Vree Tom B, Gielen Mathieu J M
Institute for Anaesthesia, University Medical Centre St Radboud, PO Box 9101, 6500HB Nijmegen, The Netherlands.
Best Pract Res Clin Anaesthesiol. 2005 Jun;19(2):293-308. doi: 10.1016/j.bpa.2004.12.006.

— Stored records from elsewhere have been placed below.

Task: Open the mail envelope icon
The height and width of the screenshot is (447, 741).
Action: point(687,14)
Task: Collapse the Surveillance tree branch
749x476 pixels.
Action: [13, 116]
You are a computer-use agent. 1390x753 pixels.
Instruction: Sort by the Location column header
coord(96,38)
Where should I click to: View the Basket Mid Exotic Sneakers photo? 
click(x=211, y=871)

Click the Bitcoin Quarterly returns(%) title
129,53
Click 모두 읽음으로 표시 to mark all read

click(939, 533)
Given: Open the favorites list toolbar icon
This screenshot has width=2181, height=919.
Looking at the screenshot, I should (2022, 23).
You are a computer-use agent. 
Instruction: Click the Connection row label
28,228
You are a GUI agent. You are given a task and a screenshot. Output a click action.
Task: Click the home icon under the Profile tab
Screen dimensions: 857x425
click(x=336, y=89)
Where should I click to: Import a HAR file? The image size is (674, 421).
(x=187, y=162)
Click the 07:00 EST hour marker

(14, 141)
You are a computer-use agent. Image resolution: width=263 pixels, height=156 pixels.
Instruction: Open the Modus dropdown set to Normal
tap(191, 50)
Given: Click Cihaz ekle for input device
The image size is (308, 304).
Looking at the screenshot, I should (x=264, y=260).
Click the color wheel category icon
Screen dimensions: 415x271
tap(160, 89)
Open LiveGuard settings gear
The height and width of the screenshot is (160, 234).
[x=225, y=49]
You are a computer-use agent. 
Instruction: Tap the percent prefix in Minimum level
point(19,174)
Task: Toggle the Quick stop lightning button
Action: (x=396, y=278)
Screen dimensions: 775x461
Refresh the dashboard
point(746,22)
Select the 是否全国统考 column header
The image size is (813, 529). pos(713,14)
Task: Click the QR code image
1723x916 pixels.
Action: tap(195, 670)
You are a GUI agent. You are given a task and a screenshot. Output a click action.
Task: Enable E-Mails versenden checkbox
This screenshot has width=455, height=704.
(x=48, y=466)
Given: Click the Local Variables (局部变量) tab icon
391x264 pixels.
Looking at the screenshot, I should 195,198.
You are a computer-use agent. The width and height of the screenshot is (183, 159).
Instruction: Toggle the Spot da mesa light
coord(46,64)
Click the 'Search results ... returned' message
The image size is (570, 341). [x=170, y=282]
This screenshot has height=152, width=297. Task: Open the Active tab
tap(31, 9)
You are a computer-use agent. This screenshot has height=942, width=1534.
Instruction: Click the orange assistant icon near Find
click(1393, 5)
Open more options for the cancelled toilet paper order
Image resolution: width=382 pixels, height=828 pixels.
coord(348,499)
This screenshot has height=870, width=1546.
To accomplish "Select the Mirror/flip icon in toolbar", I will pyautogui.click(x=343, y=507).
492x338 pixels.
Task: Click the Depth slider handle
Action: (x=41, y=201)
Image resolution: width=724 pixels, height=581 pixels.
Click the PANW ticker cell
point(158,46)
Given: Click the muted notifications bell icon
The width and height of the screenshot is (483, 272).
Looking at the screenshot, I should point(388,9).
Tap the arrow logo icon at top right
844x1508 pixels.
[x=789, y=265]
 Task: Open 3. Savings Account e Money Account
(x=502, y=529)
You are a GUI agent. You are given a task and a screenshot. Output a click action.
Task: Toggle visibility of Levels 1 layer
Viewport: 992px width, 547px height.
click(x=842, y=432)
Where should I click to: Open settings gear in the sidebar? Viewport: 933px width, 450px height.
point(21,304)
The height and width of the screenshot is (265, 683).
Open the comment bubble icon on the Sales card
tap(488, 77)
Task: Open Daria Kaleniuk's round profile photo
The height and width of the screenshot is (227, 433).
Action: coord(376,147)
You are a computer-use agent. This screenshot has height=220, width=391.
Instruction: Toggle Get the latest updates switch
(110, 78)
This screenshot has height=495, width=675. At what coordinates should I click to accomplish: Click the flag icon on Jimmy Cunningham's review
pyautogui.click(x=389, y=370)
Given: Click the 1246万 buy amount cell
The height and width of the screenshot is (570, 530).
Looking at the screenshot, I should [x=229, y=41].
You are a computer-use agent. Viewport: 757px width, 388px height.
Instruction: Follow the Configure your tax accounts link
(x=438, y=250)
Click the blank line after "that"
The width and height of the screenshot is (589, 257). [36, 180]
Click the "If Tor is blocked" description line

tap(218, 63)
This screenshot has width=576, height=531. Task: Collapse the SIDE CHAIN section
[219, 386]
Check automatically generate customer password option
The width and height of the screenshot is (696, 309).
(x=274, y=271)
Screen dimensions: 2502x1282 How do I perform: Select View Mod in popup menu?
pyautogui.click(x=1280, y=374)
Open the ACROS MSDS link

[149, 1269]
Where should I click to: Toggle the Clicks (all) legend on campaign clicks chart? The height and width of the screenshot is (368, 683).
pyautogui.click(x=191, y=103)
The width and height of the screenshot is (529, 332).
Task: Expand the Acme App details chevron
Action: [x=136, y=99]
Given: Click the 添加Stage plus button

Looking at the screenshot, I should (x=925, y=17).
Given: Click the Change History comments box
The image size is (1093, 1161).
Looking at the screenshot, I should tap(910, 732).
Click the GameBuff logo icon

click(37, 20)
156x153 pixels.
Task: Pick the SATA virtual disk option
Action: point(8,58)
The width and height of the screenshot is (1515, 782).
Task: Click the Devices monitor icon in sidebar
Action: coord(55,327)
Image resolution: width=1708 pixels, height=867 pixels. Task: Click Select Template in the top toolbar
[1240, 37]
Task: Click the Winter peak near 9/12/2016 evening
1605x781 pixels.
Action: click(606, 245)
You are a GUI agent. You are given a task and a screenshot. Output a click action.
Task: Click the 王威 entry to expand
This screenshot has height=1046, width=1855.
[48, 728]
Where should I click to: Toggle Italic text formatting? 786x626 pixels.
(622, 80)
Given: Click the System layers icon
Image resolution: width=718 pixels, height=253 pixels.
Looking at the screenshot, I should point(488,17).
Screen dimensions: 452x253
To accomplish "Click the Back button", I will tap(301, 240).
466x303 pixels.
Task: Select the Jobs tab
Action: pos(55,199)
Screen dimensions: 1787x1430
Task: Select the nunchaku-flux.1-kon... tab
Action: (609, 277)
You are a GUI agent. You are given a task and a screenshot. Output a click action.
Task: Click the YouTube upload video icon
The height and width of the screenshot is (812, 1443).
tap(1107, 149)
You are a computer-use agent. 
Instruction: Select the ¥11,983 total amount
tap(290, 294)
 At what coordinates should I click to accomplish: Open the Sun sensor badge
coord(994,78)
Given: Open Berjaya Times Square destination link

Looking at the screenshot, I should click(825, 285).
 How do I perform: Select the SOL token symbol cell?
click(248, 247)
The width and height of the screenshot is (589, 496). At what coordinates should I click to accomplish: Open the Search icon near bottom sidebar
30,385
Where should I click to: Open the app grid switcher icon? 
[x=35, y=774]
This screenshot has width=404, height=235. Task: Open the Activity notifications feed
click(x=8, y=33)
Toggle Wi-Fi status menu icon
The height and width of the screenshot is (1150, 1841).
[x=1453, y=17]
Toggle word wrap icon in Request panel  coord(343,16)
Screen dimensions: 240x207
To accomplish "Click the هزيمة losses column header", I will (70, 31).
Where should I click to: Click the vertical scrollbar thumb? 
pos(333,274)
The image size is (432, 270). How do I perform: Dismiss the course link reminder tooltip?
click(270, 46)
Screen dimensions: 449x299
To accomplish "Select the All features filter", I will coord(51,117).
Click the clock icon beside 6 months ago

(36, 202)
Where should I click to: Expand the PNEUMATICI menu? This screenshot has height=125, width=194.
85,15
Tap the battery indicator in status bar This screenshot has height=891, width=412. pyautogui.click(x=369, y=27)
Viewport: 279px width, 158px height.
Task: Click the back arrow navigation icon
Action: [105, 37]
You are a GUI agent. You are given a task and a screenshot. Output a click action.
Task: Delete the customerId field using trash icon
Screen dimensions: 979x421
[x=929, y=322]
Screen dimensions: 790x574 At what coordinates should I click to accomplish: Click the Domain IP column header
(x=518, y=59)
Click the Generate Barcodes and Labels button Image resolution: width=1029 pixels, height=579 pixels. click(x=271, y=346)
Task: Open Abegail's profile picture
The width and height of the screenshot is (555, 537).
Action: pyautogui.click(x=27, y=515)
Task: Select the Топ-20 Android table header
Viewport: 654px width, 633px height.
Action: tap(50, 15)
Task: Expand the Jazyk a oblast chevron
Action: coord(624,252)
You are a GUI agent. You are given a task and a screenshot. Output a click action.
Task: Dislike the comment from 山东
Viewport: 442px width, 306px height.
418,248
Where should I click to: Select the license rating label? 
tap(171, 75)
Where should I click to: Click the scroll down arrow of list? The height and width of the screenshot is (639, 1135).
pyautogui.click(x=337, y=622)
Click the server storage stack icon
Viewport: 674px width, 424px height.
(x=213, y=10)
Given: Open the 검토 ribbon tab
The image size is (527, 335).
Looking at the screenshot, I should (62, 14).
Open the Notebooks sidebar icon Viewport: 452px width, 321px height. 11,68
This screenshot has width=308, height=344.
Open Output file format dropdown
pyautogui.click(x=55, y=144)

Quicker onset and shorter elimination time favours (+/-) articaine as a short-acting local anaesthetic for regional anaesthesia in day-case settings, e.g. arthroscopy (shoulder, knee), hand and foot surgery, and dentistry, because patients treated with articaine will be 'drug free' more quickly than those who receive other local anaesthetics. Articaine diffuses better through soft tissue and bone than other local anaesthetics. The concentration of articaine in the alveolus of a tooth in the upper jaw after extraction was about 100 times higher than that in systemic circulation. Articaine is metabolised via hydrolysis into articainic acid, 75% of which in turn is excreted as such and 25% in the glucuronidated form by the kidneys. The half-lives of elimination (t1/2alpha and t1/2beta) of articaine are 0.6 and 2.5 hours, whereas the apparent half-life of the metabolite articainic acid is 2.5 hours. Intrinsic half-lives of articainic acid are: t1/2alpha 12 minutes, and t1/2beta 64 minutes (1 hour). In dentistry, articaine is the drug of choice in the vast majority of literature. In other regional anaesthesia techniques (intravenous regional anaesthesia, epidural, spinal and plexus blocks) there are not enough data to prove that (+/-) articaine is safer and more effective than the short-acting local anaesthetics lidocaine, (+/-) prilocaine or (+/-) mepivacaine.
起效更快和消除时间更短使(±)阿替卡因成为日间手术环境中区域麻醉的短效局部麻醉剂的首选,例如关节镜检查(肩部、膝盖)、手足外科手术和牙科手术,因为使用阿替卡因治疗的患者比接受其他局部麻醉剂的患者更快“无药”。阿替卡因比其他局部麻醉剂在软组织和骨骼中扩散得更好。拔牙后上颌牙齿牙槽中的阿替卡因浓度比体循环中的浓度高约100倍。阿替卡因通过水解代谢为阿替卡因酸,其中75% 原样排泄,25% 以葡萄糖醛酸结合形式经肾脏排泄。阿替卡因的消除半衰期(t1/2α和t1/2β)分别为0.6小时和2.5小时,而代谢产物阿替卡因酸的表观半衰期为2.5小时。阿替卡因酸的固有半衰期为:t1/2α 12分钟,t1/2β 64分钟(1小时)。在牙科领域,在绝大多数文献中阿替卡因是首选药物。在其他区域麻醉技术(静脉区域麻醉、硬膜外麻醉、脊髓麻醉和神经丛阻滞)中,没有足够的数据证明(±)阿替卡因比短效局部麻醉剂利多卡因、(±)丙胺卡因或(±)甲哌卡因更安全、更有效。